Material for this task:
Segment Open
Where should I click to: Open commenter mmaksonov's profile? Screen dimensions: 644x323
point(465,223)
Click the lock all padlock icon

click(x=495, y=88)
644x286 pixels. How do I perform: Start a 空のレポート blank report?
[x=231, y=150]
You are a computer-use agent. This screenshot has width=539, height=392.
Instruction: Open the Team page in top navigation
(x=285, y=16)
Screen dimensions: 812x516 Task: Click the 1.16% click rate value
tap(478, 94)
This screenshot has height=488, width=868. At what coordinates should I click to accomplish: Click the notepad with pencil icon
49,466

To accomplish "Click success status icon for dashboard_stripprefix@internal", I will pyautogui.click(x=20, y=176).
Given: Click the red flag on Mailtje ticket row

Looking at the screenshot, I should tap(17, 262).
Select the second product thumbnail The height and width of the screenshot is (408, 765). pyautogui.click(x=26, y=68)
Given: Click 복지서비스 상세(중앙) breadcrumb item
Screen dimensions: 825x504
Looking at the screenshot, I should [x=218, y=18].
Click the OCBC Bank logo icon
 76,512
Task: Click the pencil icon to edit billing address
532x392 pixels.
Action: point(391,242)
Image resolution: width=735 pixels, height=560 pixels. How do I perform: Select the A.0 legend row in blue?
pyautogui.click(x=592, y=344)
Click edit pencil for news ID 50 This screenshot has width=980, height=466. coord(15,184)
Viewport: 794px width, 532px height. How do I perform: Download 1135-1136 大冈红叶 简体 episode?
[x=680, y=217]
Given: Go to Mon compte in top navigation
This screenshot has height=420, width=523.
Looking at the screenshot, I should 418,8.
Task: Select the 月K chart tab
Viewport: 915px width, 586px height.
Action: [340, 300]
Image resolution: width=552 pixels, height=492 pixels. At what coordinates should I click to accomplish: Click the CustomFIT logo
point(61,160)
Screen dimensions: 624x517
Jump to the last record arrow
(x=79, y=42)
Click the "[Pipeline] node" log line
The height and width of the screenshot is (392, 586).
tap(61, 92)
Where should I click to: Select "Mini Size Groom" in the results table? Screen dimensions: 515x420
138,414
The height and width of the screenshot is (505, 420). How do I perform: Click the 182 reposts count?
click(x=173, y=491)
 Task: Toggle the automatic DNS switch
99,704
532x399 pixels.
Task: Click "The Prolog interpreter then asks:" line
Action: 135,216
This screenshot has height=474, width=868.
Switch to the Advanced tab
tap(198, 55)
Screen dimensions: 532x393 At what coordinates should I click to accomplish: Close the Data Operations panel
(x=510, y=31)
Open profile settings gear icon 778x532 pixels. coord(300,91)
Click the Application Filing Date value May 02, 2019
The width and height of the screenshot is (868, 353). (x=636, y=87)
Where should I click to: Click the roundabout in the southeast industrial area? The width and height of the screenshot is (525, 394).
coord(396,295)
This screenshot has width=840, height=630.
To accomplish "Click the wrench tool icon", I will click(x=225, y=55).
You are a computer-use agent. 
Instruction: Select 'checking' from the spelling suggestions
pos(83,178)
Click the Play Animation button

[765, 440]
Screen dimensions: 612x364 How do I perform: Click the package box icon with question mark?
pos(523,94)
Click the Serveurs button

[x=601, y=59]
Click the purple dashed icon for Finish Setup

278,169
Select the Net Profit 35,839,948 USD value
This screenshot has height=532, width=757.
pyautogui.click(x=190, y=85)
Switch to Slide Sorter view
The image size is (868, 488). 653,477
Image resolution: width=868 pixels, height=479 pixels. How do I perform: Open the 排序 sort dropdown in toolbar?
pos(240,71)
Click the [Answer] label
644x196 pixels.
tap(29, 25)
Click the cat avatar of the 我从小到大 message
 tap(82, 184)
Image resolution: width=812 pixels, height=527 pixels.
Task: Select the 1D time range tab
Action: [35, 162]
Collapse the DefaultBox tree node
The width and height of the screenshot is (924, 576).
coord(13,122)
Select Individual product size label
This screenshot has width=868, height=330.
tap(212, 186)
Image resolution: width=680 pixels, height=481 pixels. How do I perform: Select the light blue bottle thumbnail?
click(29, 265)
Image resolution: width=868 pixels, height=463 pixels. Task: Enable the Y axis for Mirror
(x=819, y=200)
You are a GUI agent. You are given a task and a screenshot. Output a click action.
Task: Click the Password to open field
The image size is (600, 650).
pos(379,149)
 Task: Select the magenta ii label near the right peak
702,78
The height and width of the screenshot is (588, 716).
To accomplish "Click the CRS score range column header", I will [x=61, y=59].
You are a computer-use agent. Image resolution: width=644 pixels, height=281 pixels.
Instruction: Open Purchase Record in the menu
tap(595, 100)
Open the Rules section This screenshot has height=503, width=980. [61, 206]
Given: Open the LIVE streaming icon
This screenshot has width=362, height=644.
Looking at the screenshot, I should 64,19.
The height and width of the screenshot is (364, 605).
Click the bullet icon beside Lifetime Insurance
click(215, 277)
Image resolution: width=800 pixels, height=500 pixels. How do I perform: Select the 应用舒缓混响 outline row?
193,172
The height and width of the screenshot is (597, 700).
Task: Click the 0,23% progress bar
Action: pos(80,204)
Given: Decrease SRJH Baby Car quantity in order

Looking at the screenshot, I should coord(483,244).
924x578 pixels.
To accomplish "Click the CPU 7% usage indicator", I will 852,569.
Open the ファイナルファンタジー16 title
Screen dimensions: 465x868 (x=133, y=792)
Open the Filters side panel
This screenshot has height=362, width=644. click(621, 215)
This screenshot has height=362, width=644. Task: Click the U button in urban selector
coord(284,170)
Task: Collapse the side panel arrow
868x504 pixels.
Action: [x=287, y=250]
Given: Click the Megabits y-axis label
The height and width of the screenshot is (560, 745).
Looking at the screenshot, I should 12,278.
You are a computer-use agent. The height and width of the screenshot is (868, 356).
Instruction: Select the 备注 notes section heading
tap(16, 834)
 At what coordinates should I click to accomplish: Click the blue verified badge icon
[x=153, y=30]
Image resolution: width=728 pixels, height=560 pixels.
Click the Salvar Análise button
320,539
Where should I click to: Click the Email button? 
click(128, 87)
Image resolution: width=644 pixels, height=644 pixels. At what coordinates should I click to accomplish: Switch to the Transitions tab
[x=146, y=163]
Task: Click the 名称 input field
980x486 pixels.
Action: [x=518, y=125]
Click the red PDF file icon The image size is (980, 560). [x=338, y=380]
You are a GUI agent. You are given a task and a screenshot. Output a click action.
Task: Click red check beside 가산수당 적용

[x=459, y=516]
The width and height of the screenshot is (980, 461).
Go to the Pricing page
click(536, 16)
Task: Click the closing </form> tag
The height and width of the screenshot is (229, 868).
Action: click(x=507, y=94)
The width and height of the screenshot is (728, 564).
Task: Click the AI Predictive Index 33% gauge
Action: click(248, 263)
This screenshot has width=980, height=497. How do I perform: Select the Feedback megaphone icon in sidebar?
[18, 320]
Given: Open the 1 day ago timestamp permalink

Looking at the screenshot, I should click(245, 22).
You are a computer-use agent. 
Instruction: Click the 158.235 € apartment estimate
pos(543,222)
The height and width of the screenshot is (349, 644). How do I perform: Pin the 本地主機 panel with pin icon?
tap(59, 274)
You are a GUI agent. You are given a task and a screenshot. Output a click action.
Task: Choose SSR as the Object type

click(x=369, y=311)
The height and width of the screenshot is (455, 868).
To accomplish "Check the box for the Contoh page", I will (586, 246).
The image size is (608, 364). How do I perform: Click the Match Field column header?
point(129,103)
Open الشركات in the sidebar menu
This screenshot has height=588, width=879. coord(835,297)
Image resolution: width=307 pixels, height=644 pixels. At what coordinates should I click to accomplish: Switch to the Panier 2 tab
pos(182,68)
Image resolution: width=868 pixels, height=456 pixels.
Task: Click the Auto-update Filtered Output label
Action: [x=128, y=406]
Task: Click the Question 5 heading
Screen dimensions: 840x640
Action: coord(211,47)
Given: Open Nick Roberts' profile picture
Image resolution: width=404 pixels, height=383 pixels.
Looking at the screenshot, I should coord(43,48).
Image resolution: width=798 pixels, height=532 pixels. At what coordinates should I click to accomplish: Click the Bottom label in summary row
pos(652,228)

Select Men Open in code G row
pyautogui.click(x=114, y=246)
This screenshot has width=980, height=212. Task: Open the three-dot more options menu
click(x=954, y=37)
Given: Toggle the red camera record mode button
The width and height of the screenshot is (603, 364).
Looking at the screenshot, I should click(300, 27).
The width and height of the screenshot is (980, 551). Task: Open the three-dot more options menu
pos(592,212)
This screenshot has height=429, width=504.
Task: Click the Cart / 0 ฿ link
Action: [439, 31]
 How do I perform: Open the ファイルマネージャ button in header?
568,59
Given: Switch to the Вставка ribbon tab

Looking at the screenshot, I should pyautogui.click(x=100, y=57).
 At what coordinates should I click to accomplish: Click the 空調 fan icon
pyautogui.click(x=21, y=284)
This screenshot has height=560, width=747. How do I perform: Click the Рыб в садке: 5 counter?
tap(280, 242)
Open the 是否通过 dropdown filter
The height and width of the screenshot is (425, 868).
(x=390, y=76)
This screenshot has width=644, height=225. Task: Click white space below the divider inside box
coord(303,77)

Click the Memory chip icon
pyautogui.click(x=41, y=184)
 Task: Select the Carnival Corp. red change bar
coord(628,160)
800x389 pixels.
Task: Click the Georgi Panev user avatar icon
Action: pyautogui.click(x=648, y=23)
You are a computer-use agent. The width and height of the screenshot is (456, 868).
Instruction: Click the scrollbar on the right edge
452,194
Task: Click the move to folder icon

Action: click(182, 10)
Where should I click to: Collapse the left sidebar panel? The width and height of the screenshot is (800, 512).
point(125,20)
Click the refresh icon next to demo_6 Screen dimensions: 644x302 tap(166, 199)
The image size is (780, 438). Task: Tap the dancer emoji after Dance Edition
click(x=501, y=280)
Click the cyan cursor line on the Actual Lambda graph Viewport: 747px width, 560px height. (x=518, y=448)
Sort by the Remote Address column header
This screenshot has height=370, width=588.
Segment Closed
Exercise prompt: Wherever the string "will" appears in the records, copy the whole line.

Solved exercise:
To accomplish "Click success status icon for dashboard_stripprefix@internal", I will pyautogui.click(x=20, y=176).
To accomplish "Click the wrench tool icon", I will click(x=225, y=55).
To accomplish "Click the CRS score range column header", I will [x=61, y=59].
To accomplish "Click the CPU 7% usage indicator", I will 852,569.
To accomplish "Check the box for the Contoh page", I will (586, 246).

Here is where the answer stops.